ENTRIES SHOWN:
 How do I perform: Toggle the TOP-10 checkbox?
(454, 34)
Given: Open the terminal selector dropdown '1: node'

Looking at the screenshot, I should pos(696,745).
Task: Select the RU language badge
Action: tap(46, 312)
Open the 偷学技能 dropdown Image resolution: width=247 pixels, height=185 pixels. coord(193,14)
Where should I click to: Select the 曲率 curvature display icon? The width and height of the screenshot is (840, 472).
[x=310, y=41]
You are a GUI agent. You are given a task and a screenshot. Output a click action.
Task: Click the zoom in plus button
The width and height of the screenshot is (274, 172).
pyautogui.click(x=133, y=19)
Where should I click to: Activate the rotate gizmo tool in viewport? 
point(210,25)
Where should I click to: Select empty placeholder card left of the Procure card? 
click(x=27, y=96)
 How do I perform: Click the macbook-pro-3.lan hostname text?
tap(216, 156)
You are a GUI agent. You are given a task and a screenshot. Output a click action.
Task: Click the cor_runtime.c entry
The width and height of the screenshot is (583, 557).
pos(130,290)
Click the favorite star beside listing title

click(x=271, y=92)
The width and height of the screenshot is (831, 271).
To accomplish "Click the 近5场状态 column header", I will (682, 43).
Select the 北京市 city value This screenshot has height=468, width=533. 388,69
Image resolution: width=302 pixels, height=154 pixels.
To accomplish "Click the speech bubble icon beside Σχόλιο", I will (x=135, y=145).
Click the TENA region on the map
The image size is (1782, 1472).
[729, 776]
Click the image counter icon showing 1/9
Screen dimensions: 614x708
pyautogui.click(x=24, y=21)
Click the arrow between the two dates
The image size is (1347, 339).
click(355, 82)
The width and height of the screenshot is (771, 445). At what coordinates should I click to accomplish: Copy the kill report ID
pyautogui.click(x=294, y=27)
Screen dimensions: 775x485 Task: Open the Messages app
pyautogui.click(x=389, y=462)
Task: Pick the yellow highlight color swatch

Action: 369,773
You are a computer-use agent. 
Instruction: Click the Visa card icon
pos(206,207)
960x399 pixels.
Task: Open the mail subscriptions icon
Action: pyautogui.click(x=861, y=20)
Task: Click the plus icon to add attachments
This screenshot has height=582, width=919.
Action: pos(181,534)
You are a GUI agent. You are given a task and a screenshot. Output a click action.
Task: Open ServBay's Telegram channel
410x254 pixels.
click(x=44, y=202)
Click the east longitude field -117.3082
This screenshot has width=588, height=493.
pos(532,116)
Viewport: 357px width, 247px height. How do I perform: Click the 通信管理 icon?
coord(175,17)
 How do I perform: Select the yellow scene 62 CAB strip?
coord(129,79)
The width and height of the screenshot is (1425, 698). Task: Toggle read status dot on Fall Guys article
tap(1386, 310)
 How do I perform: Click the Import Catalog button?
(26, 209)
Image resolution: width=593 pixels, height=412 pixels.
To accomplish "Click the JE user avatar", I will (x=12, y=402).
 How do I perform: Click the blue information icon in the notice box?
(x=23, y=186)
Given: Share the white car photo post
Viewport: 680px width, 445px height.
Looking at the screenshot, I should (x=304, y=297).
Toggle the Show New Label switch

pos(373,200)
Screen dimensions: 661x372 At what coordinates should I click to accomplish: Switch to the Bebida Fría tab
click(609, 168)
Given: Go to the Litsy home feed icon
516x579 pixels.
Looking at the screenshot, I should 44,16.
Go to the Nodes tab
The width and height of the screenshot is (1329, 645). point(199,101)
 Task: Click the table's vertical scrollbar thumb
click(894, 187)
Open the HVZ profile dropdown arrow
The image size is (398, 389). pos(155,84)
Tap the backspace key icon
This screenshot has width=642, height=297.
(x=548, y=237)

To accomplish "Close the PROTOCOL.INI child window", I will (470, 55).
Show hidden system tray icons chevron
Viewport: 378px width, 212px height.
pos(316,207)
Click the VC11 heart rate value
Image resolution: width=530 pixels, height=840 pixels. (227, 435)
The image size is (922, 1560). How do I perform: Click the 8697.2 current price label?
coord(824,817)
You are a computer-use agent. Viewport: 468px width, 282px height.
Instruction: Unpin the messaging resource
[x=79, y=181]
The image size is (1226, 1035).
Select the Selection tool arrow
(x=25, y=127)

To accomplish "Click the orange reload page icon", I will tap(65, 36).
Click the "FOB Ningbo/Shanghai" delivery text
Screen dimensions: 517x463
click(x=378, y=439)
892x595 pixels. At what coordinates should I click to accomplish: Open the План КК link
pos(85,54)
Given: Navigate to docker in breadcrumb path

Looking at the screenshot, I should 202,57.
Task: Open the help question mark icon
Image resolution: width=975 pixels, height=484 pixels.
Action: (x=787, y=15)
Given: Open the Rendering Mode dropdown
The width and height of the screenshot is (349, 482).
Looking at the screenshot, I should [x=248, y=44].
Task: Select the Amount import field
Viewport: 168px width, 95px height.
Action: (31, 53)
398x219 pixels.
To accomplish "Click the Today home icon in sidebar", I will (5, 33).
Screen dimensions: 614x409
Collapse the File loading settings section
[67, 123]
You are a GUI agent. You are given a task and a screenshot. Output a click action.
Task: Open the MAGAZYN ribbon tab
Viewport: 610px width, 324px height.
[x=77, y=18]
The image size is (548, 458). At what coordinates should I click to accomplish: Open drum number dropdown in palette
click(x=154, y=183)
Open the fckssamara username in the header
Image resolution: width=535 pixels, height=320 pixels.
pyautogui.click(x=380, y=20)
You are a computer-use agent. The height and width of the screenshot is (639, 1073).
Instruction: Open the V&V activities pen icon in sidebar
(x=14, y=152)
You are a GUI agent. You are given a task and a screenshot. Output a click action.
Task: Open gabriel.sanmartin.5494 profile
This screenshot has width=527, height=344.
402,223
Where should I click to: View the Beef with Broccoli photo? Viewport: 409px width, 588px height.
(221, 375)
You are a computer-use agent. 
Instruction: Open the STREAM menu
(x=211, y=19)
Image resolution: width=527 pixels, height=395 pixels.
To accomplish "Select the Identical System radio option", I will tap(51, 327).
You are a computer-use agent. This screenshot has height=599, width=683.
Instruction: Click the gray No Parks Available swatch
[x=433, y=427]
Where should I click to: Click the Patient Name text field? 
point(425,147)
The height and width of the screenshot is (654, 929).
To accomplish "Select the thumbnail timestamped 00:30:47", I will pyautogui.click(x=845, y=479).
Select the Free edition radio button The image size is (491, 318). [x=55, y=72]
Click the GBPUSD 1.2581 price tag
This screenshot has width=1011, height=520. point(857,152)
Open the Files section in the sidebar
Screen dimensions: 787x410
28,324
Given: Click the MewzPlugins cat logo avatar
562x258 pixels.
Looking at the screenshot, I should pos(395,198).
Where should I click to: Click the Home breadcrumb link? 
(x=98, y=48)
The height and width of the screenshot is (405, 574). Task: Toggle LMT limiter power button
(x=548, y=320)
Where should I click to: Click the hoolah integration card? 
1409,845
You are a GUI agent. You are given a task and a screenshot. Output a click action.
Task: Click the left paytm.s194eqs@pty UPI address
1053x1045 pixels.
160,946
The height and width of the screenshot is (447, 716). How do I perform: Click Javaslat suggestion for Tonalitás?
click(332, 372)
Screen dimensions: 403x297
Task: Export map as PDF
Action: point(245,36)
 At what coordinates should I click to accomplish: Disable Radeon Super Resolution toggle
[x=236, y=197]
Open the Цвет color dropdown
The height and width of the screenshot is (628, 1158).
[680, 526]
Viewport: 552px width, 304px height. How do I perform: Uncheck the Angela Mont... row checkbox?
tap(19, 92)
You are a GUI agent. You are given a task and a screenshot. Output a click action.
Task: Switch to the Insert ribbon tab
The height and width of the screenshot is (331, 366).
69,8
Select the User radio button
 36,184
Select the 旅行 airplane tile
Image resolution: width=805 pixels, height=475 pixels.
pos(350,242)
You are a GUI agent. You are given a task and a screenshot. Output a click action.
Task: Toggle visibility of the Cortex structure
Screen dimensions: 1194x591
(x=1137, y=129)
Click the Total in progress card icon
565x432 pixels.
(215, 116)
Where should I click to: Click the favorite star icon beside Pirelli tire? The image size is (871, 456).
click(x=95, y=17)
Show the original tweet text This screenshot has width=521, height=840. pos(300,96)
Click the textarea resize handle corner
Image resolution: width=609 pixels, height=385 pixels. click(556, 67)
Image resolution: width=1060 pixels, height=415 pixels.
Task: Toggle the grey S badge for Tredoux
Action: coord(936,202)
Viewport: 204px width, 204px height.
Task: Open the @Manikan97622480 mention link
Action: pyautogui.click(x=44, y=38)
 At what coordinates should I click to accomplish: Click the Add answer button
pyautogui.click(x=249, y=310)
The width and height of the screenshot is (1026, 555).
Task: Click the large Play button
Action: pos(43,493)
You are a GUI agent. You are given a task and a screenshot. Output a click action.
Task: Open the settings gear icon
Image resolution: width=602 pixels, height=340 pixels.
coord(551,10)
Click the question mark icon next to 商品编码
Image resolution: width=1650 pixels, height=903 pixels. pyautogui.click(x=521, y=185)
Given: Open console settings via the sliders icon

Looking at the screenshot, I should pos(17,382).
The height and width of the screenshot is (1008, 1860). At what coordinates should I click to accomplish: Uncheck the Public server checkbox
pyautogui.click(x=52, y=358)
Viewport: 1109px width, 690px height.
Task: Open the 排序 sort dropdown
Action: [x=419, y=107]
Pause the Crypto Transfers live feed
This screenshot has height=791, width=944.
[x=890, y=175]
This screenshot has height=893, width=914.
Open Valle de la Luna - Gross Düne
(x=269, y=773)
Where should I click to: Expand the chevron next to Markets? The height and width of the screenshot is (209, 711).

ASSIGNMENT: Select every line in the material above where the string "ribbon" occurs, and copy it.

RESULT BELOW:
Task: Open the MAGAZYN ribbon tab
Task: Switch to the Insert ribbon tab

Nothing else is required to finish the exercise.